# Excerpt provided:
━━━━━━━━━━━━━━━━━━━━

Williamson: Many of your characters are embroiled in quirky or nasty relationships with members of the opposite sex. How do your relationships come into play when you're writing a story or novel?

I have found that I'm unable to write about the people I've been closer to romantically. Some of them may come out “unconsciously” in my writing but I've never been able to use them as models, so to speak. I have been able to write about my family and friends, but never my lovers, so I don't even try anymore and haven't for years. Normally, my fiction works best when 50% or less comes from my life and the rest is imagined. My best work is a blend of imagination and experience with imagination having the starring role and experience being the supporting actor.

Williamson: Are there things you would change in your published works if you had the chance?

No, I don't think so. I rarely reread them, so when they're done they're done. I might change an occasional phrase or sentence.

━━━━━━━━━━━━━━━━━━━━

# Record excerpts:
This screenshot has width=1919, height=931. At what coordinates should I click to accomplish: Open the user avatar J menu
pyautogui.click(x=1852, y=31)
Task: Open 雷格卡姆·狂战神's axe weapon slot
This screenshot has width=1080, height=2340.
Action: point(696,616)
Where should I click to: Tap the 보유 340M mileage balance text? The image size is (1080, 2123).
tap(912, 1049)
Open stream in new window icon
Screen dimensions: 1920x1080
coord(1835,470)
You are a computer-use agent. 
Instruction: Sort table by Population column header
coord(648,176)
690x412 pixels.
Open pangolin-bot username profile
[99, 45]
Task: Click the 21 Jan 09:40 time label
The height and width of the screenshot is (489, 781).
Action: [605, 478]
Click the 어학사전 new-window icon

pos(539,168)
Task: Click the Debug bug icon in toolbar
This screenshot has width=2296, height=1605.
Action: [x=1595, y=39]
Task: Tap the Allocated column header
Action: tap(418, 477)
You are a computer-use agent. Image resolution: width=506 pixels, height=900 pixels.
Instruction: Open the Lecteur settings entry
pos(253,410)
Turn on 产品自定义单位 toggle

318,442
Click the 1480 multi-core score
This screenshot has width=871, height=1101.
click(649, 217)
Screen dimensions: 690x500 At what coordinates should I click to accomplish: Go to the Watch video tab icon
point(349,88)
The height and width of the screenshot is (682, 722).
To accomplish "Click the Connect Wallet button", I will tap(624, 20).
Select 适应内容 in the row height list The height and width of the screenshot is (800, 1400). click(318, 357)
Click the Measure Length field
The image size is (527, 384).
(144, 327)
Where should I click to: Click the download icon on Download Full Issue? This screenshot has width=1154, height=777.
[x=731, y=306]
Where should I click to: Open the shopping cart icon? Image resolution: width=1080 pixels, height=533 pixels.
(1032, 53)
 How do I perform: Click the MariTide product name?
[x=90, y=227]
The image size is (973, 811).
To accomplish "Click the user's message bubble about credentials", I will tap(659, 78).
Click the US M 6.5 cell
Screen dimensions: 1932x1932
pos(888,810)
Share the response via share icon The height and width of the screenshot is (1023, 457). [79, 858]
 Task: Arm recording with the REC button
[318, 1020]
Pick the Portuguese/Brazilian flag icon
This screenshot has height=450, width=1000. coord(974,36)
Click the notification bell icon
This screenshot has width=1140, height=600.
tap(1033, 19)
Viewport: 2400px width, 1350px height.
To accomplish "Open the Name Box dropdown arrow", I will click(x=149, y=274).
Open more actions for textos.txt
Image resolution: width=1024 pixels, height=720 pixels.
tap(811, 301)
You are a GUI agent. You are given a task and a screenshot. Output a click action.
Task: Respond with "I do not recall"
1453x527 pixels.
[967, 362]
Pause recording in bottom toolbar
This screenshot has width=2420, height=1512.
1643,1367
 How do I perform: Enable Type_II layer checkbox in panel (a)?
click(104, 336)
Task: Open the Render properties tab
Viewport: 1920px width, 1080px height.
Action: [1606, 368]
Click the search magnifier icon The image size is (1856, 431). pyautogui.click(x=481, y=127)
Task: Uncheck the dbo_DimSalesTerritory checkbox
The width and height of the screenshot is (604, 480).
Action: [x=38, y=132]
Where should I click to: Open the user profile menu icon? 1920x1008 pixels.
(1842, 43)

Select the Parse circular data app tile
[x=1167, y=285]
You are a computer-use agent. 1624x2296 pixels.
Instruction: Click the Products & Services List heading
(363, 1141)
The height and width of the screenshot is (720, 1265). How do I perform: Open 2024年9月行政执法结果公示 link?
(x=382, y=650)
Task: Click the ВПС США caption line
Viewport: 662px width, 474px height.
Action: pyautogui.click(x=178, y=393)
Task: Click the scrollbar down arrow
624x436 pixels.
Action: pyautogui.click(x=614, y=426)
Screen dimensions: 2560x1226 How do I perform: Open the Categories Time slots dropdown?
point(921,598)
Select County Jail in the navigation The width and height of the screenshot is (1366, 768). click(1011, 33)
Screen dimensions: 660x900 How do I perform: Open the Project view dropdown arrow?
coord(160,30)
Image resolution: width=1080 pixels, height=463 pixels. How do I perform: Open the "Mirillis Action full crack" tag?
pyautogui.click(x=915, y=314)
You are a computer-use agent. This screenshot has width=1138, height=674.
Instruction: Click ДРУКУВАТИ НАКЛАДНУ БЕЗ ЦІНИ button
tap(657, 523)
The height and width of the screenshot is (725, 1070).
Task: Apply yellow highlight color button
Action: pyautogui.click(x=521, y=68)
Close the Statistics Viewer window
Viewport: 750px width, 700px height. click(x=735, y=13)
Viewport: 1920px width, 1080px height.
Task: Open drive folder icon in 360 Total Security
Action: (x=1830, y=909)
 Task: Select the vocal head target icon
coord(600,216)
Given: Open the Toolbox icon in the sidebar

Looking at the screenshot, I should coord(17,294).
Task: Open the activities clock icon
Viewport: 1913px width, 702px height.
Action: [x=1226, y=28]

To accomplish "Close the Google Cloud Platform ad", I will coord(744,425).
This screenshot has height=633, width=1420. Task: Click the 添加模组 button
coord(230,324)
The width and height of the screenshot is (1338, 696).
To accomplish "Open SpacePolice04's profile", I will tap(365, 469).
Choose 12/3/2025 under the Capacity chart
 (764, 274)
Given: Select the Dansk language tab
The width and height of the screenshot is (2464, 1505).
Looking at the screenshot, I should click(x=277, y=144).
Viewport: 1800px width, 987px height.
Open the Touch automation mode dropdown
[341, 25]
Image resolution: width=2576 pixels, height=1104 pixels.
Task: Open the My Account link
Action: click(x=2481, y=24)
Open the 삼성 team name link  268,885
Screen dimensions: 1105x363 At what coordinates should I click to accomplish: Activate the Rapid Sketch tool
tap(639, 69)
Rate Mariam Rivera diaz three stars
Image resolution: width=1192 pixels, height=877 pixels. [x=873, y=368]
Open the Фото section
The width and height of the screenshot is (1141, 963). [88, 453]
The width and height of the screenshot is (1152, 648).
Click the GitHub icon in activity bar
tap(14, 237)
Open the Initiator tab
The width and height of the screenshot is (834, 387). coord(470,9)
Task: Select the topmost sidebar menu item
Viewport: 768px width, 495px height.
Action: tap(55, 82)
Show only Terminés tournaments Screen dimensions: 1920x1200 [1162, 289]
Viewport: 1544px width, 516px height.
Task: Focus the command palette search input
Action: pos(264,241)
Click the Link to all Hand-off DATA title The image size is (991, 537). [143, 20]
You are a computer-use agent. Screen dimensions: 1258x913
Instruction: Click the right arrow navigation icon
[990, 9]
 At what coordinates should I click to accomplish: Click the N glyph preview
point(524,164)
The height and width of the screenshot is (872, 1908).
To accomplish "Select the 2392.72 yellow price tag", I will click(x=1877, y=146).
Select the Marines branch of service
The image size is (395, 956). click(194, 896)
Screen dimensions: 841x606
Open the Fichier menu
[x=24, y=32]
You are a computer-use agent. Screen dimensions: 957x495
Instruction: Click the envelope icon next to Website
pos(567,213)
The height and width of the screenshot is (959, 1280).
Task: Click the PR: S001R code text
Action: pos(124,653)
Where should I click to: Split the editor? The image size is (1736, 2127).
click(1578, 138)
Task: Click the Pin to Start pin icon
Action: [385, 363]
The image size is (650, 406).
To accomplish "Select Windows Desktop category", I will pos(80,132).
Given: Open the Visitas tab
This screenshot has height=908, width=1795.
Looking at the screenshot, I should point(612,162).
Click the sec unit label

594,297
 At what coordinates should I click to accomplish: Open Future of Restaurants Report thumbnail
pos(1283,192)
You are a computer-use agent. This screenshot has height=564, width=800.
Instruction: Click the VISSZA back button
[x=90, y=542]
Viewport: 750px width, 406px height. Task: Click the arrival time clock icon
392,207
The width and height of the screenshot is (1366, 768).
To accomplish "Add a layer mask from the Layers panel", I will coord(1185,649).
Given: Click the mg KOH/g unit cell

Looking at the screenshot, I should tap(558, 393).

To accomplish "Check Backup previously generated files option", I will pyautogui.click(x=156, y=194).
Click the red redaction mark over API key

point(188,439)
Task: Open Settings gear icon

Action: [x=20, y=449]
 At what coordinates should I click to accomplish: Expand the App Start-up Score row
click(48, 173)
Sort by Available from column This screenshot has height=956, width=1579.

━━━━━━━━━━━━━━━━━━━━

# Job 1:
Answer these from the interview excerpt:
(a) Which people does the writer say they have never been able to use as models in their writing?
(b) What share of the writer's fiction, at most, should come from their own life for it to work best?
(c) How often does the writer reread their published works?
# Job 2:
Turn part of the listing into a JSON list of strings, one string per line and no blank lines. Begin at the listing line that contains "Close the Statistics Viewer window" and stop after the line that contains "Looking at the screenshot, I should click(x=277, y=144).".
The interview excerpt and the listing have nothing to do with each other.

# Result 1:
(a) The people they were closer to romantically: their lovers.
(b) 50% or less.
(c) Rarely.

# Result 2:
[
  "Close the Statistics Viewer window",
  "Viewport: 750px width, 700px height. click(x=735, y=13)",
  "Viewport: 1920px width, 1080px height.",
  "Task: Open drive folder icon in 360 Total Security",
  "Action: (x=1830, y=909)",
  " Task: Select the vocal head target icon",
  "coord(600,216)",
  "Given: Open the Toolbox icon in the sidebar",
  "Looking at the screenshot, I should coord(17,294).",
  "Task: Open the activities clock icon",
  "Viewport: 1913px width, 702px height.",
  "Action: [x=1226, y=28]",
  "To accomplish \"Close the Google Cloud Platform ad\", I will coord(744,425).",
  "This screenshot has height=633, width=1420. Task: Click the 添加模组 button",
  "coord(230,324)",
  "The width and height of the screenshot is (1338, 696).",
  "To accomplish \"Open SpacePolice04's profile\", I will tap(365, 469).",
  "Choose 12/3/2025 under the Capacity chart",
  " (764, 274)",
  "Given: Select the Dansk language tab",
  "The width and height of the screenshot is (2464, 1505).",
  "Looking at the screenshot, I should click(x=277, y=144)."
]